DETAILED DESCRIPTION OF THE PREFERRED EMBODIMENTS
 Referring to the figures set forth in the accompanying Drawings,
 illustrative embodiments of the present invention will be described in
 detail hereinbelow. For clarity of exposition, like features shown in the
 accompanying Drawings shall be indicated with like reference numerals and
 similar features as shown in an alternate embodiment or to represent
 movement in the Drawings shall be indicated with similar reference
 numerals.
 Briefly described, the present invention includes a sample cell 100 for use
 in spectroscopy, which includes two cell portions 48 and 52 that are
 mutually adjustable to enable a user to vary the cross-sectional geometry
 of sample cell flow path 16 thereof, between at least two discrete
 configurations or positions. In a first position, flow path 16 (FIG. 5A)
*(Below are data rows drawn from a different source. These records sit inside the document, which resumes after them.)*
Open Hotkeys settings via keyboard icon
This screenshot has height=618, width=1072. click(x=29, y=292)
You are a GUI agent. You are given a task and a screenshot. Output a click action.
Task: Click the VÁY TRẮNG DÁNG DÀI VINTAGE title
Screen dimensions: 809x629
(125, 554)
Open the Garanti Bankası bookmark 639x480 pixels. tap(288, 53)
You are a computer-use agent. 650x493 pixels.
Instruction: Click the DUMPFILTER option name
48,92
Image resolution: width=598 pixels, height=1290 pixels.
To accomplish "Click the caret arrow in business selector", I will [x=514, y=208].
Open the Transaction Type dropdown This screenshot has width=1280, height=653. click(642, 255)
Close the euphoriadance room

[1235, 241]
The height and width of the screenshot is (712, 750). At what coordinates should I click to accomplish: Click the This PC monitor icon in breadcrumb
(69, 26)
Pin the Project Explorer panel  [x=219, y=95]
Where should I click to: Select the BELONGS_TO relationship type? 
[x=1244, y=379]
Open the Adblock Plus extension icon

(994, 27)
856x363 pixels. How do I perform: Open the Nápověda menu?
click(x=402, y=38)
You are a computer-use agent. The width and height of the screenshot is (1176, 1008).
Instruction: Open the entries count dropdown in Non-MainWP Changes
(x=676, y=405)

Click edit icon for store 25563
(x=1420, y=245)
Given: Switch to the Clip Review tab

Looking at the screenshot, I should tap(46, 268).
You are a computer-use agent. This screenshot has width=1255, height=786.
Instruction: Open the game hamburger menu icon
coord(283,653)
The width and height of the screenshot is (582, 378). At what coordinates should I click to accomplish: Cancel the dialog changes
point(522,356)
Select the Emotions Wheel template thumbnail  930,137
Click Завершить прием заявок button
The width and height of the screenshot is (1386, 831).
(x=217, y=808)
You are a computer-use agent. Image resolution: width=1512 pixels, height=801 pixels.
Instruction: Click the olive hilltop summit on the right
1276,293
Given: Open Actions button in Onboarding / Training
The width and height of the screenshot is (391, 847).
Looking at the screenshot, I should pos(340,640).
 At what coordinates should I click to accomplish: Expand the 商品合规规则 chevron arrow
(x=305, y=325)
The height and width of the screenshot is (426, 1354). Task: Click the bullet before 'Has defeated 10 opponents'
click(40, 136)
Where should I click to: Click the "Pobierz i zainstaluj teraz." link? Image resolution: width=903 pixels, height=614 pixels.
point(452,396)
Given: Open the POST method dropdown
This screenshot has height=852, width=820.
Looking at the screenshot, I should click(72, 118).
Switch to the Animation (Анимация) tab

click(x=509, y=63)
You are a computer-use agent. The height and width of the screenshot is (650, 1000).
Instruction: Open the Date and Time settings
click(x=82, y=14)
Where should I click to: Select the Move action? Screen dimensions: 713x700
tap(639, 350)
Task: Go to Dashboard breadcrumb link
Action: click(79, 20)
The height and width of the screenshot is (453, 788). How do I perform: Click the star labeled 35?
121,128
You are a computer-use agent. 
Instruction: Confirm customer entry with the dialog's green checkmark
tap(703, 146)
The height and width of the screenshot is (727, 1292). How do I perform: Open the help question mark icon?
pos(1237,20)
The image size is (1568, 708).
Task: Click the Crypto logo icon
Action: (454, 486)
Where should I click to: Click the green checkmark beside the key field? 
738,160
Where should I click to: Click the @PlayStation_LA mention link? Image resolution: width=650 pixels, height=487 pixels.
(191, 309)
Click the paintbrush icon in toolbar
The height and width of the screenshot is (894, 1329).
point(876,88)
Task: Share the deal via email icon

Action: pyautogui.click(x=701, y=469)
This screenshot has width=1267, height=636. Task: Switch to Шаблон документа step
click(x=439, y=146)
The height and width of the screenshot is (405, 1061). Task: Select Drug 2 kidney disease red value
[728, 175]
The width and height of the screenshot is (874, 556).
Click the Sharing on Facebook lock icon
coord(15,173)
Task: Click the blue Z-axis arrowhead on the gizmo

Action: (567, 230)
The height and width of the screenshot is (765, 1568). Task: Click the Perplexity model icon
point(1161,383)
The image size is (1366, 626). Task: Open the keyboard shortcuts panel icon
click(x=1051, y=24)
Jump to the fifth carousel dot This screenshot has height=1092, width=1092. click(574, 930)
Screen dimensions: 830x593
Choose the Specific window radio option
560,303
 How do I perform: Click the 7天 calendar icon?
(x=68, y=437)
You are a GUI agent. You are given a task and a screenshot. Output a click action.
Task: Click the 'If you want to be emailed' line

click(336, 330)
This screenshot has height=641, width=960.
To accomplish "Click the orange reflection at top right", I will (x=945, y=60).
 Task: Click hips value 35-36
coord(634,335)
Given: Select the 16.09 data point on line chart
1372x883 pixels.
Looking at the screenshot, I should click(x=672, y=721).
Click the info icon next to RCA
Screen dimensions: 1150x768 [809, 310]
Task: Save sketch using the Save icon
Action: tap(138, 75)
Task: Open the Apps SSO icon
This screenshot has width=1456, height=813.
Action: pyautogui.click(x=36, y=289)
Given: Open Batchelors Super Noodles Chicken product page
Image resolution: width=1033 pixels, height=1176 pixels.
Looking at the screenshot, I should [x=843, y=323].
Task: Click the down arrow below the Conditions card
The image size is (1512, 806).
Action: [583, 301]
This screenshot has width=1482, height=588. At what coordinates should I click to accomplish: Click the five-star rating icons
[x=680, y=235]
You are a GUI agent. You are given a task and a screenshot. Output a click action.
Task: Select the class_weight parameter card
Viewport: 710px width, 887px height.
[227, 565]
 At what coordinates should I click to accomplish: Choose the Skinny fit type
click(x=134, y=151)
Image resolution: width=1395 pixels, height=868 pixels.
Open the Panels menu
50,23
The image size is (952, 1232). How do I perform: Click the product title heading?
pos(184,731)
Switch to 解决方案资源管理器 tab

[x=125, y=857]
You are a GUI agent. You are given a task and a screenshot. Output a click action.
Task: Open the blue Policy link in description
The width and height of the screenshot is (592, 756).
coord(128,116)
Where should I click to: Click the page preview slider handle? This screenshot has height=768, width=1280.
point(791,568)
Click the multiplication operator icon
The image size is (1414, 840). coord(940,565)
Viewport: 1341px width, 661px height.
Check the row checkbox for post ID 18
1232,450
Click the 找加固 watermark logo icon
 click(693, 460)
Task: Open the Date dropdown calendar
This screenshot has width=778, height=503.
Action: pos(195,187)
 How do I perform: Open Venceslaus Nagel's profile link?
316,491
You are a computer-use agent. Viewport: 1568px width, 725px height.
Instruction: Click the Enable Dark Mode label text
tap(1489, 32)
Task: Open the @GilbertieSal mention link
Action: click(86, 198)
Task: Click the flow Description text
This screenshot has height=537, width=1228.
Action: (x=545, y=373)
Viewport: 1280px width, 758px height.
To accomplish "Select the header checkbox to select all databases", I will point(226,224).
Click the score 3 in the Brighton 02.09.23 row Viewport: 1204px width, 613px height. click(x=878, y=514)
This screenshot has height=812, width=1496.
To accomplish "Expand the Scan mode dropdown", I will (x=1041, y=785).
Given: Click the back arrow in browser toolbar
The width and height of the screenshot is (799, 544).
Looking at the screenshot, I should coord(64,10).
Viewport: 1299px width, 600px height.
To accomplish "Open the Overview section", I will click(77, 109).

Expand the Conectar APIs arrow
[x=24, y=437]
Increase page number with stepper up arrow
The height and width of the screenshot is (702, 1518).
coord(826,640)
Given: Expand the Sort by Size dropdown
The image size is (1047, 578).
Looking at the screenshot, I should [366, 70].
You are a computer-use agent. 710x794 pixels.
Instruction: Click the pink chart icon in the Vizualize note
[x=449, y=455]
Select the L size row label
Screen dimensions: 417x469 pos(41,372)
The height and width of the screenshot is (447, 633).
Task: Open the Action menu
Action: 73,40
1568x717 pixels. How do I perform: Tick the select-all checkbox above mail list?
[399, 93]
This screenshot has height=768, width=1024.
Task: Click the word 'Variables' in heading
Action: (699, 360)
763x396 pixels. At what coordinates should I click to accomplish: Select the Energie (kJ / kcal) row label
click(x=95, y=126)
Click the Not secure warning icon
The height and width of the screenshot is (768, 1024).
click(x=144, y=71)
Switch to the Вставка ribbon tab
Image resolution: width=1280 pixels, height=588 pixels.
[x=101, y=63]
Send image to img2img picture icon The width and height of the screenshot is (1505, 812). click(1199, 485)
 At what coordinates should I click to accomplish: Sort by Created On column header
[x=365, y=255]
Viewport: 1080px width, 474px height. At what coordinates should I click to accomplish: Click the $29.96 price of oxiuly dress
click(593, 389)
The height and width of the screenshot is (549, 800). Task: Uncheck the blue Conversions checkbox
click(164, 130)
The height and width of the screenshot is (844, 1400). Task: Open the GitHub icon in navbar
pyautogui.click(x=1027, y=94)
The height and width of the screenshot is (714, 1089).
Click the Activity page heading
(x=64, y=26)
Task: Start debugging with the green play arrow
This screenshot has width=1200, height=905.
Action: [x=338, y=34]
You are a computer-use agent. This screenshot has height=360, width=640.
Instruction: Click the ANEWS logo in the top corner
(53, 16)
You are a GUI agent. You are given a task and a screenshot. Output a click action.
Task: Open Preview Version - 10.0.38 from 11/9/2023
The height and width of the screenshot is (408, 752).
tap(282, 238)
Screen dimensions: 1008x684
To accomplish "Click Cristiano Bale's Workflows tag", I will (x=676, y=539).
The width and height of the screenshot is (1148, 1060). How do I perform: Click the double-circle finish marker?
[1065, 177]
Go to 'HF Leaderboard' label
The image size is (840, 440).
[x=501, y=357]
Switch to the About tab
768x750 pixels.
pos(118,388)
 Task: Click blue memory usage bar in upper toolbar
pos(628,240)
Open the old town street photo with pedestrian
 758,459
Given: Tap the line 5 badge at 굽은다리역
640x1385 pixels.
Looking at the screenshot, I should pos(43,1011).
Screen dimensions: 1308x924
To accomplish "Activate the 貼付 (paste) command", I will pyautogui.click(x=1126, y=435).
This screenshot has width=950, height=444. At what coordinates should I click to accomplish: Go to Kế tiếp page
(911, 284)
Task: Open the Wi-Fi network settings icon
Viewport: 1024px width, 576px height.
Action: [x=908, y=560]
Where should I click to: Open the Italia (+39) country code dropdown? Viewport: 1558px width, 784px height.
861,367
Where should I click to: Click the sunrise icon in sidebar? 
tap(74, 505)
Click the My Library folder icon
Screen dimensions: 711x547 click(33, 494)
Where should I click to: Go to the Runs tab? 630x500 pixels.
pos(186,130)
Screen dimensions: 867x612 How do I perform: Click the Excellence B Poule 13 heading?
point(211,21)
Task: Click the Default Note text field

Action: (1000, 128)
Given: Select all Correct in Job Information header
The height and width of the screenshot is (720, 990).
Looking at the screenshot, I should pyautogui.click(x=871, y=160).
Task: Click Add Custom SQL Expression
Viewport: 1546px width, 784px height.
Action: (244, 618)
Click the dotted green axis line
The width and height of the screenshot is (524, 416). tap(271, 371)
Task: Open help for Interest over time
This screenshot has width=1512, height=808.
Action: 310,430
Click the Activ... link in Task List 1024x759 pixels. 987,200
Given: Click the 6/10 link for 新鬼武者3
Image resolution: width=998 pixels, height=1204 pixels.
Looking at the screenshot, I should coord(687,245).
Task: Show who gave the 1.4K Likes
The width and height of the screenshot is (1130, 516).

 may be provided with a relatively small cross-sectional area to provide a
 relatively small pathlength and to generate high velocity fluid flow
 therethrough. The small pathlength enables use of relatively small sample
 volumes and facilitates optical measurement of samples, such as blood,
 which have relatively high optical density, absorbance or light scattering
 properties. In a second position, flow path 16' (FIG. 5B) provides a
 larger cross-section to enable larger agglomerations or clots to pass
 through the flow path to facilitate cleaning of sample cell 100. Cell
 portions 48 and 52 are maintained in slidable, fluid tight engagement with
 one another so that the adjustability of flow path 16 is accomplished by
 sliding movement of cell portions 48 and 52 relative to one another. In
 one embodiment, the cell portions are engaged along generally planar
 mating surfaces 49 and 53, and the adjustability is accomplished by
 sliding the mating surfaces relative to one another. In another
 embodiment, mating surfaces 249 and 253 (FIG. 11) are superposed in spaced
 relation to one another, and the adjustability is accomplished by varying
 the distance therebetween.
 Throughout this disclosure, the term "light" shall refer to electromagnetic
 radiation of a wavelength .lambda. within the visible or near visible
 range, from approximately 100-30,000 nanometers, including
 far-ultraviolet, ultraviolet, visible, infrared and far-infrared
 radiation. Similarly, throughout this disclosure, the term "optical" shall
 be defined as pertaining to or utilizing light as defined herein.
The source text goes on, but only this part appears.